Confrontation is eclipsing cooperation. Putin has fed Western concerns about a possible Baltic conflict by ordering snap military exercises in northwestern Russia and deliberate violations of NATO airspace. While military officials and other experts on both sides say war is unlikely, contingency planning proceeds.
Sweden and Finland, neighbors that once professed neutrality, are considering the once unthinkable prospect of joining NATO.
Russia, too weak to confront NATO directly, relies on two methods to punch above its weight, military analysts says. In Crimea and eastern Ukraine, the Kremlin conducted “hybrid warfare,” deploying anonymous Special Forces soldiers nicknamed “little green men,” nationalistic local militias and a news media blitz to seize territory without provoking a large, conventional military response.
Kaliningrad embodies the other method, a concentration of highly effective conventional weapons lethal enough to thwart any invader.
“Hybrid warfare represents one pillar of Russian defense policy,” said a new report on Kaliningrad from the International Institute of Strategic Studies in London. “Air defense and guided missile strength represents another.”
There is also the Baltic Fleet. In the post-Soviet years, it shrank to 190 ships from 450 and to two submarines from 42, before the decline was reversed and some new corvettes were delivered in recent years, according to the London institute. The fleet remains strong enough, analysts say, to turn the Baltic into a deadly caldron.
For Americans, the Baltic trip wire revives an old Cold War conundrum, Carnegie Moscow Center director Dmitri Trenin said.
The question used to be whether Americans would sacrifice Chicago to save West Berlin, he said. The assumption was that if the US intervened to rescue the German city from a Soviet incursion, nuclear missiles would have annihilated Chicago.
“This is the same question posed about the Baltic States,” Trenin said. “Whether the United States would risk a military conflict with Russia for the sake of the Baltic States, knowing full well that Russia is still a nuclear power and when push comes to shove, nuclear will be on the table.”
Kaliningrad residents worry far less about war than about an economy battered by low oil prices, sanctions and a weak ruble.
“A passing Mercedes has always proved stronger than the birch trees,” said Solomon Ginzburg, an opposition deputy in the local parliament, meaning that economic aspirations trump nationalism here.
The fact that the “free economic zone” expired on April 1 causes far more consternation than a renewed Cold War.

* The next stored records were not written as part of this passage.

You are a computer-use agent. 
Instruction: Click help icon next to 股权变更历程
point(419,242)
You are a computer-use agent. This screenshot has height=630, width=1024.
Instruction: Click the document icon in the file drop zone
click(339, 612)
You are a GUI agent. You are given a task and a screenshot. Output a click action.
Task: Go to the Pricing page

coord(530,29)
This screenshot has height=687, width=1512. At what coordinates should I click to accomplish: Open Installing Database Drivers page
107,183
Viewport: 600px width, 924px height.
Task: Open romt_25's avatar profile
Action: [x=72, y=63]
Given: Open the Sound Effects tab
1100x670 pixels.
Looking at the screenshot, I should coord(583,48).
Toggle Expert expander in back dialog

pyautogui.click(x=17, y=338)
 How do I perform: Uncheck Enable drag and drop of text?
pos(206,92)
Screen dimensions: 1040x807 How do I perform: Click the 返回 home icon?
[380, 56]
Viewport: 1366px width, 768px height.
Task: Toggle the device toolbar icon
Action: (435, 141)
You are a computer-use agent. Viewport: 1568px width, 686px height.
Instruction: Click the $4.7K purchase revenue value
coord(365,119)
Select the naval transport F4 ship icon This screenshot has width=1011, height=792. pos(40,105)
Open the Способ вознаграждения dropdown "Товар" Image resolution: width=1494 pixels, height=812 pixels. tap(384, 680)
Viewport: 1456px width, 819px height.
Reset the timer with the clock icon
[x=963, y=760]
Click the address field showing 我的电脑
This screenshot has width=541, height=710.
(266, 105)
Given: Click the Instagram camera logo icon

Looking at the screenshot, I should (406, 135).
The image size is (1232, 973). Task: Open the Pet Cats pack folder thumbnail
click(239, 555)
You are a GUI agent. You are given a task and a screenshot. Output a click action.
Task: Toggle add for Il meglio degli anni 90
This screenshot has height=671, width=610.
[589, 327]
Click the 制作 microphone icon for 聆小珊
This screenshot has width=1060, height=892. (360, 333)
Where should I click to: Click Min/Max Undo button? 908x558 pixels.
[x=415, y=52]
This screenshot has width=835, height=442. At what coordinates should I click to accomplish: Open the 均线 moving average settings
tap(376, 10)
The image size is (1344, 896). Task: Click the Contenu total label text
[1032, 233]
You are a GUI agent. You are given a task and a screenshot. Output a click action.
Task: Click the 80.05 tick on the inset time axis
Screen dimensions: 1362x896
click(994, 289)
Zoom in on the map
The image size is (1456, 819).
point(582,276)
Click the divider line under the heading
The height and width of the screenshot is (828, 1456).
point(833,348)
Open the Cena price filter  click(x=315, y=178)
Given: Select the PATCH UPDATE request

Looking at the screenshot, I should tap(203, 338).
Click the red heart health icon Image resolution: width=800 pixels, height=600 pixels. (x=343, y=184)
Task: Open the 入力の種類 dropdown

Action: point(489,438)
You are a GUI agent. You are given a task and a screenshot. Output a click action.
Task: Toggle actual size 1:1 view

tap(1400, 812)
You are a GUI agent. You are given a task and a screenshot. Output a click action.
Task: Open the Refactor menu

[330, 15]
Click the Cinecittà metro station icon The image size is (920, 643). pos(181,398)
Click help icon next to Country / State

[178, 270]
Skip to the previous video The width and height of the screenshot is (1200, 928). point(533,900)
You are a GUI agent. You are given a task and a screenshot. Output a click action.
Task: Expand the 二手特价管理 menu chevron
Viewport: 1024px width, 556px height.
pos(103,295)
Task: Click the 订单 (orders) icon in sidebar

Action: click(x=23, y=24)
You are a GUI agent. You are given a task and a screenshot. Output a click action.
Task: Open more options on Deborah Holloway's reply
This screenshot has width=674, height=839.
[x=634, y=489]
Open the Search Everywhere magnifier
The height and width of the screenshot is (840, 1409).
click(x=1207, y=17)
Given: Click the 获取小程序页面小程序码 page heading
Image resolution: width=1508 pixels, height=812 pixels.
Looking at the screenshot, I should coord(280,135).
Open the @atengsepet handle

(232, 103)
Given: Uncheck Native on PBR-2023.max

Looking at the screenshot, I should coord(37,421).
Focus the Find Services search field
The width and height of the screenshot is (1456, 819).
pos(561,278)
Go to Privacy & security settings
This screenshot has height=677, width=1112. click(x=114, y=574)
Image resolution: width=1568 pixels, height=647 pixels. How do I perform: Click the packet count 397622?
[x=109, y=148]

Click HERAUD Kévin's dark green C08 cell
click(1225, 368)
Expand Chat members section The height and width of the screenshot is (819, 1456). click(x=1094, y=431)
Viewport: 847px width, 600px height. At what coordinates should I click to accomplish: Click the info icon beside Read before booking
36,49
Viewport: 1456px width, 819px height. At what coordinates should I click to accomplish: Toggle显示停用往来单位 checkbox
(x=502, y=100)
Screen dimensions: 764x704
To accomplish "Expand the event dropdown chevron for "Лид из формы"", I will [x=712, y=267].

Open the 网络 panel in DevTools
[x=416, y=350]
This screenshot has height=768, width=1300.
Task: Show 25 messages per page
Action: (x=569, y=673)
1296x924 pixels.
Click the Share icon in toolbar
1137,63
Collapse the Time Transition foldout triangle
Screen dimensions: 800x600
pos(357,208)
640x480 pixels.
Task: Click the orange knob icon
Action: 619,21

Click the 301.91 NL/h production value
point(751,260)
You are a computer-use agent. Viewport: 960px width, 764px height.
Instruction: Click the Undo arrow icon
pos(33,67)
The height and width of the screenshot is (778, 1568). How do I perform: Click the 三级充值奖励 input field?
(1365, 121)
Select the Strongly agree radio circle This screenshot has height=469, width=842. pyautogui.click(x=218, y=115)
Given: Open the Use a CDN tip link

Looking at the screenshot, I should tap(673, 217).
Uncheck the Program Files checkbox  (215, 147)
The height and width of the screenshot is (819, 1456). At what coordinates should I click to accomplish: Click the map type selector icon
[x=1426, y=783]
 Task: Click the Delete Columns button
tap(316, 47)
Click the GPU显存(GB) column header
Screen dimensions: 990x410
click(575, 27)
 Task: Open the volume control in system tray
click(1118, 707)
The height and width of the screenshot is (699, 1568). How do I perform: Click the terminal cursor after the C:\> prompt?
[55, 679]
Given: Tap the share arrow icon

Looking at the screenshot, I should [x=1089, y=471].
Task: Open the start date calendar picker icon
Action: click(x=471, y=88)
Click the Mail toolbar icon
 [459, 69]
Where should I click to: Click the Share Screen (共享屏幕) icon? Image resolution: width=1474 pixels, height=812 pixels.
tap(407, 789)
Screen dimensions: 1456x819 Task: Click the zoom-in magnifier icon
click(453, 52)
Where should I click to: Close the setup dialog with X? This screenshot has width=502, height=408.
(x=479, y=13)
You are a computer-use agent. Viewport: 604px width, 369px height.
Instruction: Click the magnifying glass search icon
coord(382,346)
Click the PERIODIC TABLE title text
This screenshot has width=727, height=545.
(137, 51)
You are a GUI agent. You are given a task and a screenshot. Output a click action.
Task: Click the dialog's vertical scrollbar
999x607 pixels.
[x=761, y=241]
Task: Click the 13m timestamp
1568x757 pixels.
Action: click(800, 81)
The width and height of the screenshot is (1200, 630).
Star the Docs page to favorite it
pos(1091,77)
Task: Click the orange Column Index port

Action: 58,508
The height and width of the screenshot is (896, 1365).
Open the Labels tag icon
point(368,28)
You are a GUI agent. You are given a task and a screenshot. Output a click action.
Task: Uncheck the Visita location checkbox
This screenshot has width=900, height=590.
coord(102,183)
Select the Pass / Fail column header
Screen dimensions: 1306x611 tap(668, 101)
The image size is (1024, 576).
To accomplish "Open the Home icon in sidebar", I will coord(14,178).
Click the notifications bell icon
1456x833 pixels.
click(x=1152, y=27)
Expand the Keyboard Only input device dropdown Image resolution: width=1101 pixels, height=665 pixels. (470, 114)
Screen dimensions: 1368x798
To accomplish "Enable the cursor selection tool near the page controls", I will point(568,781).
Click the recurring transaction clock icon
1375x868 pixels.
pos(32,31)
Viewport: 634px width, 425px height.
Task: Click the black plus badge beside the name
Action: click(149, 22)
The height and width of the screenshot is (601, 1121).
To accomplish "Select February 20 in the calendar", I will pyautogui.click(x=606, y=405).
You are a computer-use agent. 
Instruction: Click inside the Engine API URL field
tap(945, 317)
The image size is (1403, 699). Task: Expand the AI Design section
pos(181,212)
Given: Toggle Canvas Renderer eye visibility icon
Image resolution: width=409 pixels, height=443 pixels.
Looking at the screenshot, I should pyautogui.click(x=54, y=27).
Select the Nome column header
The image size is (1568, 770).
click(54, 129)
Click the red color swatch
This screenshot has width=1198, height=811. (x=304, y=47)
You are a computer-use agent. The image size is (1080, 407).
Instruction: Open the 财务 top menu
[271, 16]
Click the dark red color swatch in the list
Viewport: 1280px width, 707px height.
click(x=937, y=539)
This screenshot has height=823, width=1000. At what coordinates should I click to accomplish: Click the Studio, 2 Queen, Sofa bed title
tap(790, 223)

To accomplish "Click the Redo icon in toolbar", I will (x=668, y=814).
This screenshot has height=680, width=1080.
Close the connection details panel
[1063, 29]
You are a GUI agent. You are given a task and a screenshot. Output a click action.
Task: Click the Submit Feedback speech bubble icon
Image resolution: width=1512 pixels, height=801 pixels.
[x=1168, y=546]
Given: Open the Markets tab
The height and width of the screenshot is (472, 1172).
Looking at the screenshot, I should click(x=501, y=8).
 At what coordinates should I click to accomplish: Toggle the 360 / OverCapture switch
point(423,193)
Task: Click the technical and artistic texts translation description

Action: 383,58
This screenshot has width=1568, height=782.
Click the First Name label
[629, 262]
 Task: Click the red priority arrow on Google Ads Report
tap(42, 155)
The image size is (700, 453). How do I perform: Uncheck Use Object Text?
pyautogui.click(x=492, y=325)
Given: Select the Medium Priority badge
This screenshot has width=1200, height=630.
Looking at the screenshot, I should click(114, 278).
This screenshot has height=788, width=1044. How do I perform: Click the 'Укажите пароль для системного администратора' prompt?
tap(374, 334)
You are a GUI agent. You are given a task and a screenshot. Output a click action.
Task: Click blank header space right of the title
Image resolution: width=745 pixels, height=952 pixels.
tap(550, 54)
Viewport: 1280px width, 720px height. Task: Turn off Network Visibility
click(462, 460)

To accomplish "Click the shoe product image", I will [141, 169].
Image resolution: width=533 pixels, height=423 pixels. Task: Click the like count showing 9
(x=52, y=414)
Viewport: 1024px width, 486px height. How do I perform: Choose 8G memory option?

“Nobody knows what will happen,” said Ivan Vlasov, publisher of the Kaliningrad edition of the national RBC Web site.
The collapsed ruble means Russians have scaled way back on shopping in Poland or attending concerts in Lithuania. They also feel less welcome.
“If you listen to the news from Latvia and Lithuania, it is laughable,” said Albert Prokhorchuk, the general director of Baltma Tours, which last year lost about a quarter of its annual visitors from Germany. “The president of Lithuania has basically been saying that people should head for their basements because the Russians are coming.”
Poles still cross the border for cheap gasoline, cigarettes and vodka, but a certain unease prevails on both sides.
“I don’t think it is a place for development anymore,” Shumanov said. “I think that it is a place for militarization. There is no investment, no money, no real federal interest in the region itself and bad relations with the neighbors.”